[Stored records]
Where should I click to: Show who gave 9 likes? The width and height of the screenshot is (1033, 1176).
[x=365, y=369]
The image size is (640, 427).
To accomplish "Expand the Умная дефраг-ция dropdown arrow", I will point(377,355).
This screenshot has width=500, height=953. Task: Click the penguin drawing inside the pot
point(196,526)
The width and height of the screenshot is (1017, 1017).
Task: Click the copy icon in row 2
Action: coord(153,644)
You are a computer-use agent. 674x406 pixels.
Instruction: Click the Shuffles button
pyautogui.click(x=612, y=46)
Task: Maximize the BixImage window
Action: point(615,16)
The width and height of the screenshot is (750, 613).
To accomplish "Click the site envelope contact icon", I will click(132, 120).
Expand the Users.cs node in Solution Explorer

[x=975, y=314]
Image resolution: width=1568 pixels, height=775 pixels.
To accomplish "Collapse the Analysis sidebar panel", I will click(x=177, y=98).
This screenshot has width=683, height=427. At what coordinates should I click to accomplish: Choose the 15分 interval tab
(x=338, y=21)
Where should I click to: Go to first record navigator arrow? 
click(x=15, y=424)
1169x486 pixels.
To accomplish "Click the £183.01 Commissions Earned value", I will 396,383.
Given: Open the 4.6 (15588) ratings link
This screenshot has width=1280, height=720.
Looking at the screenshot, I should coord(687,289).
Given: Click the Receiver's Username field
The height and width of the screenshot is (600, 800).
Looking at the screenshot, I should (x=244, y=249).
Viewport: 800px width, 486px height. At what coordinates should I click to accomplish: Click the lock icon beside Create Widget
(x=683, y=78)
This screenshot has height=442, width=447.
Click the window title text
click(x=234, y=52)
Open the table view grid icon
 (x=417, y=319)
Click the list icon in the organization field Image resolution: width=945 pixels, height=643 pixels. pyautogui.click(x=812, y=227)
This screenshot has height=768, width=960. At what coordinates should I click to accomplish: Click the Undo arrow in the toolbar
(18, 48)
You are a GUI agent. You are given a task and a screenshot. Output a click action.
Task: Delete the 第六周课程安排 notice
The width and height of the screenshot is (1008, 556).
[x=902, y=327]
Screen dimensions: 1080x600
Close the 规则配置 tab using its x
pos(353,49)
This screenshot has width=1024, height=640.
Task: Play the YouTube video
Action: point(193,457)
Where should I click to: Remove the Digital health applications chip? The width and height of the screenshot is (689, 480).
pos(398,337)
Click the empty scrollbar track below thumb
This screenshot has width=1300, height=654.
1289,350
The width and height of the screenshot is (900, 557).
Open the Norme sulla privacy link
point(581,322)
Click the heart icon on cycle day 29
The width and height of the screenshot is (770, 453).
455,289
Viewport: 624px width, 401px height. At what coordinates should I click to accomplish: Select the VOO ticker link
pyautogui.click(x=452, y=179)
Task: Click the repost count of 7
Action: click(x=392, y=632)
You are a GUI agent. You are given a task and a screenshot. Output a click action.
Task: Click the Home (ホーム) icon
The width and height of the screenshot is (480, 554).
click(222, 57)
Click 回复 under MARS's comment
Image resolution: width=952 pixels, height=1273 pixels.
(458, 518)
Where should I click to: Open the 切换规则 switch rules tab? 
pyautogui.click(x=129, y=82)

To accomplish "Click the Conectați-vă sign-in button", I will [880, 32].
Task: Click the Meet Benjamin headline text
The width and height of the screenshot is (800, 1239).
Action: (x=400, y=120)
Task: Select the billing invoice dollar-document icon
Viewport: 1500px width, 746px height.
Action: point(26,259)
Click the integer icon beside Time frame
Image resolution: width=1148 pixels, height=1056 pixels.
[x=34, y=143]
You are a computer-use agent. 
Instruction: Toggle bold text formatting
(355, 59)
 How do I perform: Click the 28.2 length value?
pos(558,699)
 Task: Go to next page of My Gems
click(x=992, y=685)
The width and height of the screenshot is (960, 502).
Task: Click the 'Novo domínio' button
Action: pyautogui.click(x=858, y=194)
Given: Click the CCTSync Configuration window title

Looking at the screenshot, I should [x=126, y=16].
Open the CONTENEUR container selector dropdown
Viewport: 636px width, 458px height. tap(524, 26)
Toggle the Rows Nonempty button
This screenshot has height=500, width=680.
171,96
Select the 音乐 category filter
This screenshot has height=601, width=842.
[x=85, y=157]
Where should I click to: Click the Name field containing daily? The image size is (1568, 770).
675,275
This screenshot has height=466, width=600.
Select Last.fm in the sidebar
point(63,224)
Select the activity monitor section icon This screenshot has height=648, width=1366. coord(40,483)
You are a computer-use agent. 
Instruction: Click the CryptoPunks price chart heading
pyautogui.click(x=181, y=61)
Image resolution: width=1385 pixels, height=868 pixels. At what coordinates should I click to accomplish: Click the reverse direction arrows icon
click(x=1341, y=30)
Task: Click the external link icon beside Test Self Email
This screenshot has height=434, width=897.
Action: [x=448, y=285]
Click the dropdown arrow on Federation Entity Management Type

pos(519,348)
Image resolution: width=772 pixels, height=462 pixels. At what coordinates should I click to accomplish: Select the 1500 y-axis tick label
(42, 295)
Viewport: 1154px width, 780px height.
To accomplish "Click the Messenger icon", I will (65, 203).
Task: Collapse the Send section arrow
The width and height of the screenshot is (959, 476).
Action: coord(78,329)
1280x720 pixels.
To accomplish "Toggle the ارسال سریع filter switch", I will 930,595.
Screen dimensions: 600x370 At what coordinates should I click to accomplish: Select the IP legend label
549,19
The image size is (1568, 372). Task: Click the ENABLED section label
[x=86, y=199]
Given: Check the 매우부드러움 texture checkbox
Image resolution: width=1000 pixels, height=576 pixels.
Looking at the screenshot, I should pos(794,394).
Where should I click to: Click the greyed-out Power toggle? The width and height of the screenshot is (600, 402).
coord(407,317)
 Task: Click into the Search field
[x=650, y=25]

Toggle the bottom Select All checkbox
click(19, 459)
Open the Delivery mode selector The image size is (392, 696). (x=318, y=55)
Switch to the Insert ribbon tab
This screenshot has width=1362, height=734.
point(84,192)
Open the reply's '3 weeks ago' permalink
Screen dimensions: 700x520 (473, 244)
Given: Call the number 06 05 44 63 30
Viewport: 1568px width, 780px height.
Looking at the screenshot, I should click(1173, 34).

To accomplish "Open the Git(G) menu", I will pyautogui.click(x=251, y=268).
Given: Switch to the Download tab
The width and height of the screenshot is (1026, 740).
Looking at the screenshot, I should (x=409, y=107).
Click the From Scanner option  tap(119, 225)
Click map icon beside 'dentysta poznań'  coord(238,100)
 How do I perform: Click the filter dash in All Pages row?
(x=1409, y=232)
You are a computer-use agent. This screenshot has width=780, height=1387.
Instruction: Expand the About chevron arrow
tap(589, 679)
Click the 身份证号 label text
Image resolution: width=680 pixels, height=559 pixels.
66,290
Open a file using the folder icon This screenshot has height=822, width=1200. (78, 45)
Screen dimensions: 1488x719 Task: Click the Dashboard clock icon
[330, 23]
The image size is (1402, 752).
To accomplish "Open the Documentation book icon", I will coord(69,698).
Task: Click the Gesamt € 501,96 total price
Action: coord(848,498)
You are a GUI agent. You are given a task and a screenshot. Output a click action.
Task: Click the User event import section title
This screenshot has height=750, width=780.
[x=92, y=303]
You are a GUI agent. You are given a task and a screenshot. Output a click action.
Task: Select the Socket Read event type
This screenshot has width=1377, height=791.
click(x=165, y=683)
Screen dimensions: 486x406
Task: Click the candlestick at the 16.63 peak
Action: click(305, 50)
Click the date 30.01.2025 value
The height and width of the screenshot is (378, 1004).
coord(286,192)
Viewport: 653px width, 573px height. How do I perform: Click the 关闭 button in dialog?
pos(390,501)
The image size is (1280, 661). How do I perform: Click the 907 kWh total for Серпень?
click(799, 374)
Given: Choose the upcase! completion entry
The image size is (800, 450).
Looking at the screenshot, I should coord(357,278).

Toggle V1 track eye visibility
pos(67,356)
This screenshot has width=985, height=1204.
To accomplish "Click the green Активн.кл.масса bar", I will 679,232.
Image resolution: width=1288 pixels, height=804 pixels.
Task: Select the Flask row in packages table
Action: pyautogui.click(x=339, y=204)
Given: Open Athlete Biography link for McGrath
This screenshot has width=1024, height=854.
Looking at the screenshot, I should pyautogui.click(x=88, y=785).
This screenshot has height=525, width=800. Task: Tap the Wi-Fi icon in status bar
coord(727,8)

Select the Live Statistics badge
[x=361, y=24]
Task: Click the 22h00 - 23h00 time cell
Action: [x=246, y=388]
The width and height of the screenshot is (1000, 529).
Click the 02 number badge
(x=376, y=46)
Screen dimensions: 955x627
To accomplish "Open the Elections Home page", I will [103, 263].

WHAT IS EXPECTED:
Every line above that includes the word "computer" should be listed.

ANSWER SPACE:
You are a computer-use agent. 674x406 pixels.
You are a computer-use agent. 
You are a computer-use agent. 
You are a computer-use agent. This screenshot has width=780, height=1387.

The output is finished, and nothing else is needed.